Reproduce part of the equivalence relation problem word for word. Start at the words "Define the relation" and end after "symmetry, and transitivity.".

++++ Supplied text ++++

Question

Define the relation $$\Re$$ on $$\mathbf{Z}^{+}$$by $$x \Re y$$ if $$x / y=2^{n}$$ for some $$n \in \mathbf{Z}$$. a) Verify that $$\Re$$ is an equivalence relation on $$\mathbf{Z}^{+}$$. b) How many distinct equivalence classes do we find among [1], [2], [3], and [4]? c) How many distinct equivalence classes do we find among [6], [7], [21], [24], [28], $$[35],[42]$$, and $$[48] ?$$

Answer

**step1** Understanding the Problem

The problem asks us to analyze a binary relation $$\Re$$ defined on the set of positive integers $$\mathbf{Z}^{+}$$. The relation is given by $$x \Re y$$ if $$x / y = 2^n$$ for some integer $$n \in \mathbf{Z}$$. We need to perform three tasks:
a) Verify that $$\Re$$ is an equivalence relation on $$\mathbf{Z}^{+}$$. This requires checking three properties: reflexivity, symmetry, and transitivity.
b) Determine the number of distinct equivalence classes among $$[1], [2], [3],$$ and $$[4]$$.

++++ Extracted data ++++

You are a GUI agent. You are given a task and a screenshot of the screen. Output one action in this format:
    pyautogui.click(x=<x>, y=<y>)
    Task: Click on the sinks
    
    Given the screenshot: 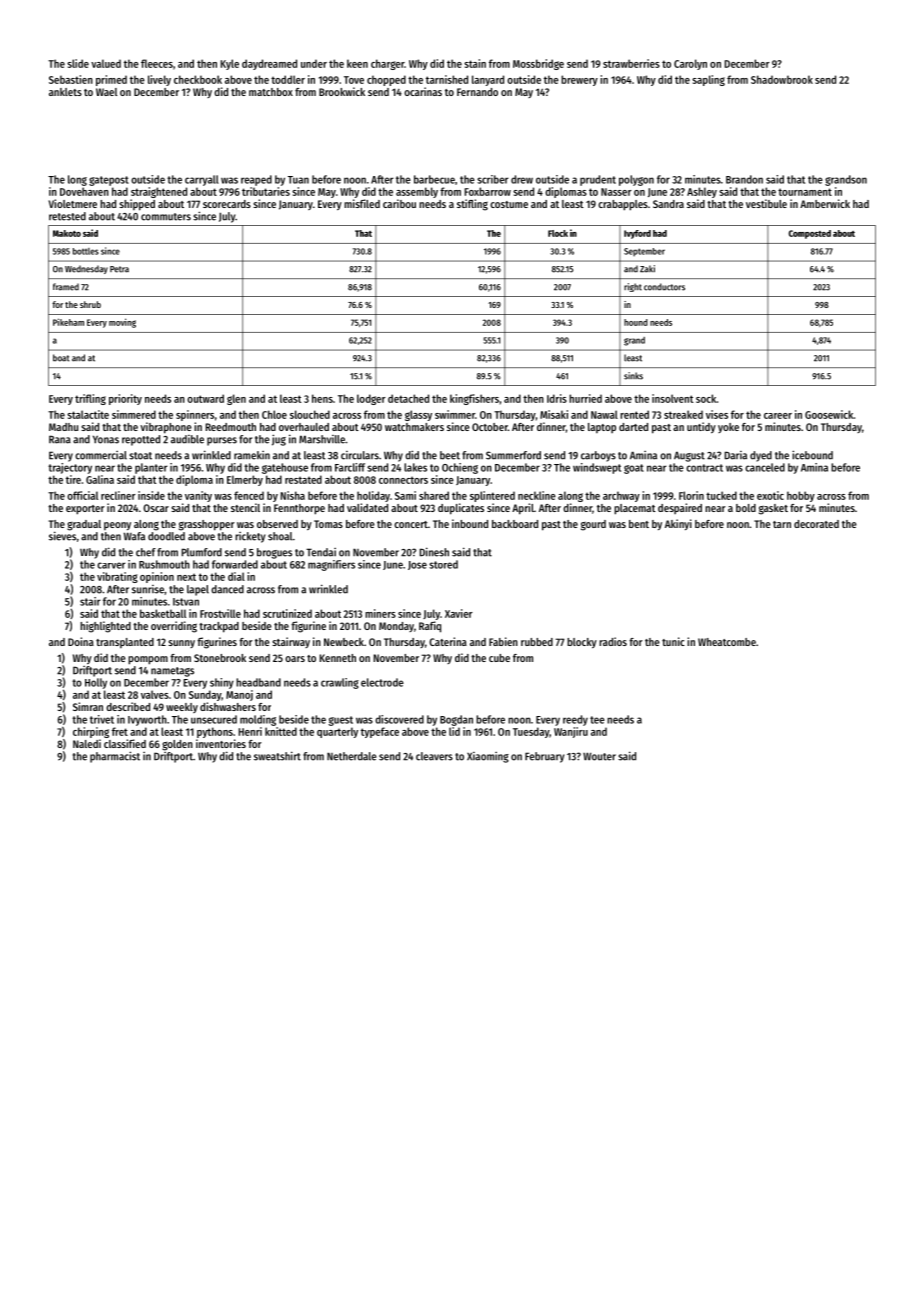 What is the action you would take?
    pyautogui.click(x=633, y=376)
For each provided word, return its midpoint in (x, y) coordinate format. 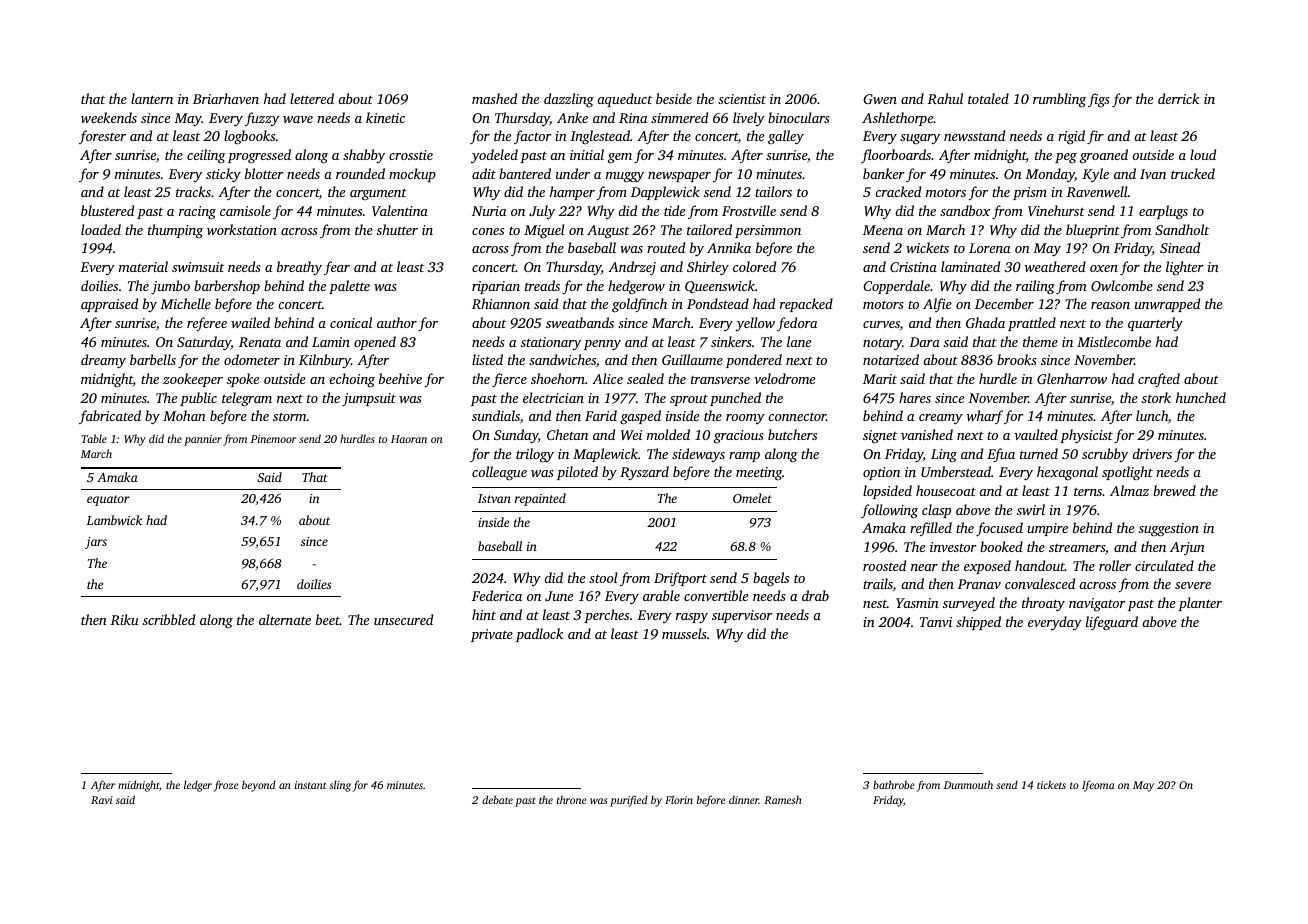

++++

The completed task
Define the relation $$\Re$$ on $$\mathbf{Z}^{+}$$by $$x \Re y$$ if $$x / y=2^{n}$$ for some $$n \in \mathbf{Z}$$. a) Verify that $$\Re$$ is an equivalence relation on $$\mathbf{Z}^{+}$$. b) How many distinct equivalence classes do we find among [1], [2], [3], and [4]? c) How many distinct equivalence classes do we find among [6], [7], [21], [24], [28], $$[35],[42]$$, and $$[48] ?$$

Answer

**step1** Understanding the Problem

The problem asks us to analyze a binary relation $$\Re$$ defined on the set of positive integers $$\mathbf{Z}^{+}$$. The relation is given by $$x \Re y$$ if $$x / y = 2^n$$ for some integer $$n \in \mathbf{Z}$$. We need to perform three tasks:
a) Verify that $$\Re$$ is an equivalence relation on $$\mathbf{Z}^{+}$$. This requires checking three properties: reflexivity, symmetry, and transitivity.